United States Supreme Court
272 U.S. 713 (1927)
In Miller v. Milwaukee, Fred Miller and Elise K. John, as executors of the will of Ernest G. Miller, filed a suit against the City of Milwaukee. They sought to recover income taxes that were allegedly unconstitutionally collected under Wisconsin laws. The testator, Ernest G. Miller, held stock in Wisconsin corporations that owned U.S. bonds. These bonds' interest, exempt from taxation by federal law, was credited to the corporations' surplus and then distributed as dividends to stockholders. Under Wisconsin law, these stockholders were taxed on dividends based on the corporation's taxable income proportion. Miller argued that this tax attempt violated the Constitution and federal laws by indirectly taxing federal bonds' income. The U.S. District Court for the Eastern District of Wisconsin ruled against Miller, leading to this appeal.
The main issue was whether Wisconsin's taxation scheme that taxed stockholder dividends, based on corporate income from tax-exempt U.S. bonds, violated the U.S. Constitution and federal laws.
The U.S. Supreme Court reversed the judgment of the District Court.

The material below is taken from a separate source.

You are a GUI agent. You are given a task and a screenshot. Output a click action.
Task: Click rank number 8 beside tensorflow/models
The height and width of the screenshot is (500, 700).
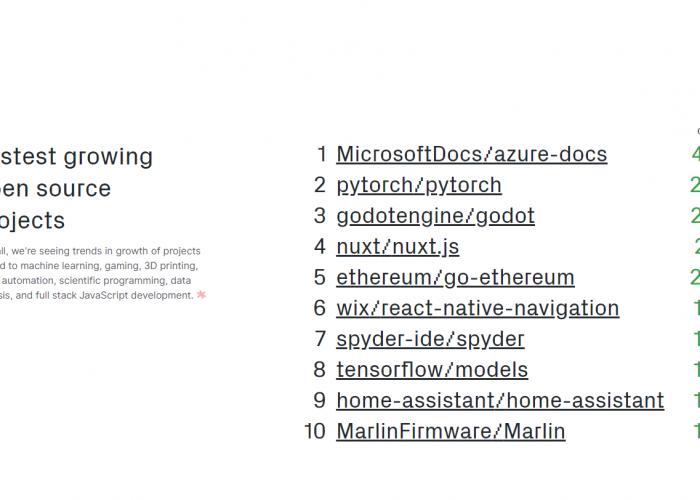pos(320,370)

The U.S. Supreme Court reasoned that while a corporation generally acts as a barrier between its funds and stockholder dividends, a state's targeted taxation scheme undermining federal bond exemptions was unconstitutional. The Court emphasized that if a statute's purpose or operation is to circumvent federal tax exemptions deliberately, such as taxing U.S. bond income indirectly through dividends, it cannot stand. The Wisconsin law effectively aimed at compensating for what the state could not tax directly, violating the immunity of federal bonds from state taxation. The Court found that the intent and effect of the statute were to target federal bond income, contrary to permissible taxation practices.